There is only one state — South Dakota — that does not recognize Juneteenth as either a state holiday or day of observance. But now, legislators there are working to add the holiday to the state’s list of formally recognized celebrations.

40-year march: Only one state doesn't recognize Juneteenth | TheHill

The transition from unofficial holiday to the official day off for most federal employees began in Texas more than a century ago, two years after Union Gen. Gordon Granger issued an order liberating the remaining 250,000 or so Black people in the state after the Emancipation Proclamation.

Texas did not officially acknowledge the holiday until 1979

Texas did not publicly recognize the holiday until 1979 when legislators adopted a bill proposed by state Rep. Al Edwards (D), a veteran civil rights leader who marched alongside Martin Luther King Jr. The measure was introduced by Edwards during his first of thirteen terms in office.

Texas observed the inaugural Juneteenth holiday in 1980 when Gov. Bill Clements (R) signed the bill into law.

In a 2007 interview, Edwards, the son of a clergyman, compared the Juneteenth celebration to Jews commemorating their liberation from slavery in Egypt.

“This is akin to what God directed Joshua to do as he led the Israelites into the Promised Land,” Edwards explained to Yahoo. “A nationwide Juneteenth commemoration, state by state, serves a comparable role for us. Every year, we must remember future generations that this event initiated a chain of events that define the difficulties and responsibilities of future generations one by one. That is why we require this vacation.”
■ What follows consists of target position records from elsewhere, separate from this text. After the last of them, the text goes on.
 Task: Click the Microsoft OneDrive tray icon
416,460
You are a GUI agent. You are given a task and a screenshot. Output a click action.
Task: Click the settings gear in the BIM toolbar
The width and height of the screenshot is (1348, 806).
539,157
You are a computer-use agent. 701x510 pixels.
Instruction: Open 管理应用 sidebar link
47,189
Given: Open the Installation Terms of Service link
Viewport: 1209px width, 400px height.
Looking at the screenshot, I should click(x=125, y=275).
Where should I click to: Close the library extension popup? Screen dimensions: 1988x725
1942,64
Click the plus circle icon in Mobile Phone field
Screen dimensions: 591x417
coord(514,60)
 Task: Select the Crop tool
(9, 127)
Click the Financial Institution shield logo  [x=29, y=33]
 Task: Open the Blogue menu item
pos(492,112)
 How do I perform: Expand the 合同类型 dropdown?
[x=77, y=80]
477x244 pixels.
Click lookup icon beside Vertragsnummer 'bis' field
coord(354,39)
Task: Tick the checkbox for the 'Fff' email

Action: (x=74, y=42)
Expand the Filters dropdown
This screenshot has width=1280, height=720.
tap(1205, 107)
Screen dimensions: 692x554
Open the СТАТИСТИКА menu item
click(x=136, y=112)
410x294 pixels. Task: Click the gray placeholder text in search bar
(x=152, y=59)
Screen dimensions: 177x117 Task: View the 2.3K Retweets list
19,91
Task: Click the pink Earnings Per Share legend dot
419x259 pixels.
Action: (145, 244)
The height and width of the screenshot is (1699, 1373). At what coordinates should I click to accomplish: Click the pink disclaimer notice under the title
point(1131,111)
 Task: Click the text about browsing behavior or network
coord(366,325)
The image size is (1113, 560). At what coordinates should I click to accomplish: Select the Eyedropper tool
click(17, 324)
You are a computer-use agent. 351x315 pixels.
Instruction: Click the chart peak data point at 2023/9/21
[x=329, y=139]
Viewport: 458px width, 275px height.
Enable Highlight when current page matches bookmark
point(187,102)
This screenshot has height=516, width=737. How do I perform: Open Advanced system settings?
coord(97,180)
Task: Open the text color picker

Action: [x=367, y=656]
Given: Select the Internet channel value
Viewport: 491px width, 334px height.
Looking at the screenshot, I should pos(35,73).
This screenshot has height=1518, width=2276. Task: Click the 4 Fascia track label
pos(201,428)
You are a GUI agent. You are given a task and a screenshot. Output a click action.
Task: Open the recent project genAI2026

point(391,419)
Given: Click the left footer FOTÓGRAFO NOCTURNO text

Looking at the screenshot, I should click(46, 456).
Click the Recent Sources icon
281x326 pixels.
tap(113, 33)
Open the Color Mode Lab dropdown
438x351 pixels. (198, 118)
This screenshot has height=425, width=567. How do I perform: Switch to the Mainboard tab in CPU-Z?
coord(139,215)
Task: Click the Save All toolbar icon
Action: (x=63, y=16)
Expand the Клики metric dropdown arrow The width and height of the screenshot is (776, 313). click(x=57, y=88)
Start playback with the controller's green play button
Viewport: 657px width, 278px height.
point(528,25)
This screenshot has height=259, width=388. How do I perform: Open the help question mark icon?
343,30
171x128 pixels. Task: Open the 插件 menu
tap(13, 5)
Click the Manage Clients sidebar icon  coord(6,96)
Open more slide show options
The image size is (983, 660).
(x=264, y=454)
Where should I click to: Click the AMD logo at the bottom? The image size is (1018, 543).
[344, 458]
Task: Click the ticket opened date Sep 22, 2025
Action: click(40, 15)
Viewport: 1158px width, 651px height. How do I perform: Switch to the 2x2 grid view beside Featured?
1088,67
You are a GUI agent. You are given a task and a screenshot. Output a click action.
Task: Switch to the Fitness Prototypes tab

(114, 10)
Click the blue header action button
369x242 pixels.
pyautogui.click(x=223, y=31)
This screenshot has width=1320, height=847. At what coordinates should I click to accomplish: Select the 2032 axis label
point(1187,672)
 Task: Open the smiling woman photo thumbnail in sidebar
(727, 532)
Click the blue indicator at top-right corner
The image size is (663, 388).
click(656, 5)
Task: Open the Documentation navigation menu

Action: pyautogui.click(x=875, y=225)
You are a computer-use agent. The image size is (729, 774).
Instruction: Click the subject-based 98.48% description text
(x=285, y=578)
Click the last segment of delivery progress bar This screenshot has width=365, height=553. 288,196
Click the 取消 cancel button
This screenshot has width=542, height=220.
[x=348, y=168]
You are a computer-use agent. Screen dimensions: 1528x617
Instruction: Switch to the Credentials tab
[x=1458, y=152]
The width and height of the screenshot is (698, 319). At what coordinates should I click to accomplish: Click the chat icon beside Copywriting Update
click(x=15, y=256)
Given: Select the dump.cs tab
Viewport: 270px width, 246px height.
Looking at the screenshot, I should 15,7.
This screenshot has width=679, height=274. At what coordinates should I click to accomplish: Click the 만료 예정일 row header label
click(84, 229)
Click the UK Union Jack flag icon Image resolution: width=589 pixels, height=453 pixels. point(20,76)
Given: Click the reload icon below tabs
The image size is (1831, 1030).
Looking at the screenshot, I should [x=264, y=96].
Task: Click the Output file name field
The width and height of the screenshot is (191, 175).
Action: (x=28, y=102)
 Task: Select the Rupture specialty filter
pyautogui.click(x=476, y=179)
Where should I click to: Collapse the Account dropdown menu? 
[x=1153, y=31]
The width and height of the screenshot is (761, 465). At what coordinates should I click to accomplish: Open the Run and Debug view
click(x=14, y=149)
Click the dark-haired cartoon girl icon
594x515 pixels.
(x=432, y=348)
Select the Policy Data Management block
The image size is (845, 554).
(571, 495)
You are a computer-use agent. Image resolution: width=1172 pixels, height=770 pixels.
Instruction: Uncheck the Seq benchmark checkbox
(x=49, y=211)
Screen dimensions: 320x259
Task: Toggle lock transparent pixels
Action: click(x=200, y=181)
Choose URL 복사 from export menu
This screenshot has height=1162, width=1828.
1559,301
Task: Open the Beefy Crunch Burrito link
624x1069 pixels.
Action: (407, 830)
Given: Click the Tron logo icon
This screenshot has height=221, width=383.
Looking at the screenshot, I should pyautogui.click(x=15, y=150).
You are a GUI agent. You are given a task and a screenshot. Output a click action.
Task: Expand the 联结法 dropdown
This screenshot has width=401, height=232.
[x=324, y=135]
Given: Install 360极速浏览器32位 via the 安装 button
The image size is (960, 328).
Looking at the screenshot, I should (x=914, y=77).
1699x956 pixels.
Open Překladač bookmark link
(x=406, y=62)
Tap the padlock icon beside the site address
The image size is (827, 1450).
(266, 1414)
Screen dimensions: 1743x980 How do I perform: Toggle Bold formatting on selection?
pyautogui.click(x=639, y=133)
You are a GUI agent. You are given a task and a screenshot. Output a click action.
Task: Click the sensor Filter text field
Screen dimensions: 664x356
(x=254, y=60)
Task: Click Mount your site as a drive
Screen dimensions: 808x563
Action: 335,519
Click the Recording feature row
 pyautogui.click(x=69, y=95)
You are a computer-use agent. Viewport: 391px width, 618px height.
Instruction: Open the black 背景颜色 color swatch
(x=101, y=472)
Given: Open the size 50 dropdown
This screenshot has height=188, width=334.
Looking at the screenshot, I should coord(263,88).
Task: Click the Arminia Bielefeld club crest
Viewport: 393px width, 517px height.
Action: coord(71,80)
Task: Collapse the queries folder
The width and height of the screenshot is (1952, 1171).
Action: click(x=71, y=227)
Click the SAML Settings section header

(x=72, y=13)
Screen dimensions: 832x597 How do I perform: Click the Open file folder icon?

Since former President Bill Clinton’s administration, every president has used the opportunity to issue comments or remarks commemorating the event. For the past twelve years, Rep. Sheila Jackson Lee (D-Texas), who represents the same Houston area as Edwards in the Texas legislature, has proposed legislation in Congress to designate the day the nation’s 11th official holiday.

Other states gradually followed Texas’ lead, with Florida declaring a Juneteenth holiday in 1991, Oklahoma in 1994, and Minnesota in 1996. Between 2000 and 2009, 31 states observed the holiday, and another 13 did so in the decade that followed.

Legislators in Hawaii and North Dakota have already passed bills commemorating the festival this year. So far, only six states — Texas, Virginia, Washington, Massachusetts, New York, and Oregon — have made Juneteenth an official state holiday.